Joan Breton Connelly ’76 is probably right about the Parthenon frieze, judging from other ancient instances of child or human sacrifice (Princetonians, Jan. 8). The Iliad mentions Agamemnon sacrificing his daughter in order to obtain favorable winds to invade Troy. When I was a student, I thought this legendary, but I now suspect that there was truth behind this, just as there was a real Trojan War that inspired the Iliad. Archeology is showing that we tend to discount ancient history too much.

Human sacrifice was known among the Druids and among Central American peoples centuries after the Parthenon was built. Earlier, Moses had written about how God spared Isaac and by example showed that human sacrifice is wrong as early as 2000 BC or so. Roughly 14 centuries after Abraham, child sacrifice reappeared in the times of Ahaz and Manasseh of Judah, having been established in the Northern Kingdom earlier. In Sparta children regularly were exposed, and this continued in the Roman Empire after the death of Christ.

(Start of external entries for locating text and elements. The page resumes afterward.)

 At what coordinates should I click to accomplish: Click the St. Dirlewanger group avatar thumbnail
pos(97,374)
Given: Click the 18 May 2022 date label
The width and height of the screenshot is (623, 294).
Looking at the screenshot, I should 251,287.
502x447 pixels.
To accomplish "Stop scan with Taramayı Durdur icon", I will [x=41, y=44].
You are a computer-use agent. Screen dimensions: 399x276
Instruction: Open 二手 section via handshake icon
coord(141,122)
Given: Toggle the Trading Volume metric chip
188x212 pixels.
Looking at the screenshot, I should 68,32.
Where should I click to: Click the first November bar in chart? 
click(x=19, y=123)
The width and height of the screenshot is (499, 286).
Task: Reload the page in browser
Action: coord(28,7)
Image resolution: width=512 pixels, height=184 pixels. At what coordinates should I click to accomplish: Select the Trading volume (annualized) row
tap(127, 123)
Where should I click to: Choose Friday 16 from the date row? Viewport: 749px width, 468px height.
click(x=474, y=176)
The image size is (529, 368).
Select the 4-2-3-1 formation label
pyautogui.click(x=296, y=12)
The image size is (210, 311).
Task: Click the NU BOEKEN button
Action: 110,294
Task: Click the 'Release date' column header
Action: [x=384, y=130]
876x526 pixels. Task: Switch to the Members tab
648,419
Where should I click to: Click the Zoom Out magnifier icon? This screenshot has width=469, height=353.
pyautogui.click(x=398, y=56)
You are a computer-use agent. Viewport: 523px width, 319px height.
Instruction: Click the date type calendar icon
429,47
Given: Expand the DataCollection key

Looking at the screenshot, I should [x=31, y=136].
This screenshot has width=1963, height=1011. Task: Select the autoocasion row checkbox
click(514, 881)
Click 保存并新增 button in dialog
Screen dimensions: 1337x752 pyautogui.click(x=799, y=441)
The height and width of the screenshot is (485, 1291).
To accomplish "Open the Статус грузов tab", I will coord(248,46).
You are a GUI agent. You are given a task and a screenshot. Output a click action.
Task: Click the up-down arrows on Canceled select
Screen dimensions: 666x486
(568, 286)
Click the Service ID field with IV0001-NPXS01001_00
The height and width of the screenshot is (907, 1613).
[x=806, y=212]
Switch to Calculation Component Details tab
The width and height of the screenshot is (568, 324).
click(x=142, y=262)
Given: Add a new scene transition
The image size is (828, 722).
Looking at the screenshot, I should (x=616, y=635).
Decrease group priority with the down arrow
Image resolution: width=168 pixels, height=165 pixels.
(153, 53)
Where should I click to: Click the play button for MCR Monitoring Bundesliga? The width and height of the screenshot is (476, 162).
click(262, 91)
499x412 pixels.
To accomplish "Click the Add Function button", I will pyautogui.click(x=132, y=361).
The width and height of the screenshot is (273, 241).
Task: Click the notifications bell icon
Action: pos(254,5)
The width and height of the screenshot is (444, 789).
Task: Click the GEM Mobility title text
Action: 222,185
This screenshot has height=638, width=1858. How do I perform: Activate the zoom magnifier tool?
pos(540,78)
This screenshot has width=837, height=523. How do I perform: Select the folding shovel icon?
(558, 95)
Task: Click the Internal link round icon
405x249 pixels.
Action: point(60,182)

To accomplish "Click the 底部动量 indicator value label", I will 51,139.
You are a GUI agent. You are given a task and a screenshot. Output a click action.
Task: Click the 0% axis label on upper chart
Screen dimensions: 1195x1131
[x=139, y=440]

Today, methods are different but outcomes are similar. We sacrifice children to our desires instead of to bloodthirsty gods. Our technology enables us to reach into the womb, rather than sacrifice after birth. In many parts of the world, most of those sacrificed are women because of expensive dowries. There are different reasons in the United States and in Europe. But despite technological progress, we as a societal or human whole are uncomfortably like the ancient Greeks, as well as others who practiced child sacrifice. “Those who do not know history are doomed to repeat it.”